Evans, 33, traveled with the team, despite knowing that he would be unable to play. He gave each starter a hug and some words of encouragement on Wednesday before they took the floor against the Hawks.
“That’s part of my job. I’ve got a lot of experience. I’ve been in the playoffs every year,” said Evans, who had made the playoffs in each of his first eight seasons before the Hawks dealt him to the Wizards at the trade deadline last season. “I’ve been fortunate to play with a lot of great players. KG in his prime. Kobe in his prime. Chris Webber and Rip Hamilton, Chauncey Billups, etc. I came into the league when Chauncey was a backup and on the second unit with me in Minnesota. So I’m trying to share with these guys those experiences, those stories, because sometimes, guys have a sense of entitlement. Some guys don’t have that understanding. This is their first experience; they’ve never been through this situation before.”
Coach Flip Saunders planned a slow progression for Evans, who spent most of the past few months shuttling to New York and helping to negotiate the latest collective bargaining agreement.
“I told him, he left his legs in the boardroom,” Saunders joked, recently. “We’ve got to work with him to get ready. I say that kiddingly, but it’s the truth. These other guys when they were out, working out, playing these exhibition games, he was sitting at a desk, drinking pop, Coca-Cola, and eating cookies and brownies. So he’s got some catching up.”
Saunders said if Evans can come back healthy, he might possibly use him the way he did veteran Lindsey Hunter in Detroit, where Hunter rested for much of the year but got important minutes late in the season and in the playoffs.

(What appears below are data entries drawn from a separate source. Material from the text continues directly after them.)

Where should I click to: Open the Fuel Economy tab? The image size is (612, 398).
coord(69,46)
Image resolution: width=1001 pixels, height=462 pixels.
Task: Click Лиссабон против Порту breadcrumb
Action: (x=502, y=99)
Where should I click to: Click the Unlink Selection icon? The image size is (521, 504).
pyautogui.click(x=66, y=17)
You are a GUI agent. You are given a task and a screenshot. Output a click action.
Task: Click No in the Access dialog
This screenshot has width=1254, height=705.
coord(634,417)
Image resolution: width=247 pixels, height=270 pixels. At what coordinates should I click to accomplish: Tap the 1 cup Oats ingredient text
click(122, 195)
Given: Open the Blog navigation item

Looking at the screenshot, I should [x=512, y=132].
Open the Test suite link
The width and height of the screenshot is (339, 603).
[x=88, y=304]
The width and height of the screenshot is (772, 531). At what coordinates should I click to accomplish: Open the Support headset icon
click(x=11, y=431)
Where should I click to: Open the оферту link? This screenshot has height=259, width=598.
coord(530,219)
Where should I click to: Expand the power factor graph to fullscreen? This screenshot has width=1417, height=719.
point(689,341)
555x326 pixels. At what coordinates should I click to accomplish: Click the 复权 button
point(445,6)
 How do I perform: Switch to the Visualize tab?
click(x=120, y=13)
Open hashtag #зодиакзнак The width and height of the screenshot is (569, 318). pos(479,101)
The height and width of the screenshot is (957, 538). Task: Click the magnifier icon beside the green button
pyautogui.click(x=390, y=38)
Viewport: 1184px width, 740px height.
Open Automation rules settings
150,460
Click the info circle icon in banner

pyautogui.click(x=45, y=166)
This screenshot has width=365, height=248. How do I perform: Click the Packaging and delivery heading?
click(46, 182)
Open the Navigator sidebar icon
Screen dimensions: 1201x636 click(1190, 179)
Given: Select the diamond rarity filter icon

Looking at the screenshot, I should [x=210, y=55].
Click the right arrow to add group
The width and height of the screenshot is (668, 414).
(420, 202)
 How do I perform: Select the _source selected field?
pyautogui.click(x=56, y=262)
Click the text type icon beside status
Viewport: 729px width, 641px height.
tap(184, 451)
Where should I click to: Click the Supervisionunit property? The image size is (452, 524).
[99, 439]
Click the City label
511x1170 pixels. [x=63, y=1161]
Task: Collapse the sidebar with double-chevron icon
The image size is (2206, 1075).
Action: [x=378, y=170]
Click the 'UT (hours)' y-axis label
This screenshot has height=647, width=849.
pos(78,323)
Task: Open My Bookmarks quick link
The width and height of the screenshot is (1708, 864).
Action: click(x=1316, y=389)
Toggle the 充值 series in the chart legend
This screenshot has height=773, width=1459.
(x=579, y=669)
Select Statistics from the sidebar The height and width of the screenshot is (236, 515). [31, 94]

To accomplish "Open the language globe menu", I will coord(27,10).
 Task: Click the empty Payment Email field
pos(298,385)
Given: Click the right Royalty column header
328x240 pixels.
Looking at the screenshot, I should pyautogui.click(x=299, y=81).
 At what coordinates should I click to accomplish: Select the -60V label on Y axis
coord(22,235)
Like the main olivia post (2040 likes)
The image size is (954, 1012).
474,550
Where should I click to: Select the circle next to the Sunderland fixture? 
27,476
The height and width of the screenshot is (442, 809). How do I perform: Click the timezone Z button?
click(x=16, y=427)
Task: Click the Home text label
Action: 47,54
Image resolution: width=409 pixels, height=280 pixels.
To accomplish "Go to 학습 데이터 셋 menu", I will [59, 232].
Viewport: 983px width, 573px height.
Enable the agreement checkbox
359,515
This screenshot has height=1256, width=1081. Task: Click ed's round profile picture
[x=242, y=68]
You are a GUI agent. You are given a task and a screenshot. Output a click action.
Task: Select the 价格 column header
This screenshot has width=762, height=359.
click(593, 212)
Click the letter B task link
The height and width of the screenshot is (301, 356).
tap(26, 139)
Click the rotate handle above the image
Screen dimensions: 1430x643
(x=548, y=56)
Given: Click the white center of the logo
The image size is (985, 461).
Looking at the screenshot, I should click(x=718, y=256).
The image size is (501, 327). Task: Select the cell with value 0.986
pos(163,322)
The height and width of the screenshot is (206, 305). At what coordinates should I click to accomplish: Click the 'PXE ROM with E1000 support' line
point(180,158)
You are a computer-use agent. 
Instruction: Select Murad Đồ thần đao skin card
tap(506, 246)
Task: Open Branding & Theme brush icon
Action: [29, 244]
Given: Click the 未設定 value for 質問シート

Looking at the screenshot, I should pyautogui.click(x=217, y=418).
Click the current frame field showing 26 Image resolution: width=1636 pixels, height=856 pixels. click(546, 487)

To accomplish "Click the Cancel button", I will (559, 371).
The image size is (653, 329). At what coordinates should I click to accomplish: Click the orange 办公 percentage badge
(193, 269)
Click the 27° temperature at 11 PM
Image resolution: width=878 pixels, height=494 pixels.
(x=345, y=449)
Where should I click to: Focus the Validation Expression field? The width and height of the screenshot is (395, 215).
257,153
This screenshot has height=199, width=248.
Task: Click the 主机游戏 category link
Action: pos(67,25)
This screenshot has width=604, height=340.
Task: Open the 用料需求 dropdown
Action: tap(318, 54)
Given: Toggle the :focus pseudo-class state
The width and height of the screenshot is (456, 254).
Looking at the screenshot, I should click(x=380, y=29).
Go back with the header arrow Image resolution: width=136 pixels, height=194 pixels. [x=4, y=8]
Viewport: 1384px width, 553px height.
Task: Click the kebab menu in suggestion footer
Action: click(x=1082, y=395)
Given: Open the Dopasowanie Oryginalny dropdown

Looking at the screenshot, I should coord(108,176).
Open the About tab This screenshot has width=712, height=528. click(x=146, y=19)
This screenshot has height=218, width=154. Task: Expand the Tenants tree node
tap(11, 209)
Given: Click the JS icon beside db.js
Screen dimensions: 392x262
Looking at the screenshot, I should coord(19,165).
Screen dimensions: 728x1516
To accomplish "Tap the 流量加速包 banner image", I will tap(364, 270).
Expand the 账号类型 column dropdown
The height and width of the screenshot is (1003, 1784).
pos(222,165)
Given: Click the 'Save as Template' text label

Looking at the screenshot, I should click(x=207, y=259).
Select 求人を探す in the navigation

“When we were going to neeed him was down the road,” he said. “We didn’t want to wear him out and we wanted to be conscious of some of those guys, same thing with some of our older players, like Rashard. There might be games where we come in and day tonight, we’re not going to play him. Because to play him a lot of minutes would be counterproductive with what we want to do over the long haul.”
Evans said that despite his visible presence in collective bargaining negotiations, he didn’t dismiss his responsibilities to prepare for the upcoming season. “I still trained. Before my knee really started to act up, I had a few great days of practice. Then you know, the coaches were joking, that you’re finally shaking the rust off, got your legs back, and then all of sudden, my knee started ballooning up, and I had soreness on the inside of my knee. I know that feeling. I’ve had surgery on it before. If I’ve done something in practice that contributed to it or not, that’s what I’m fearful of.”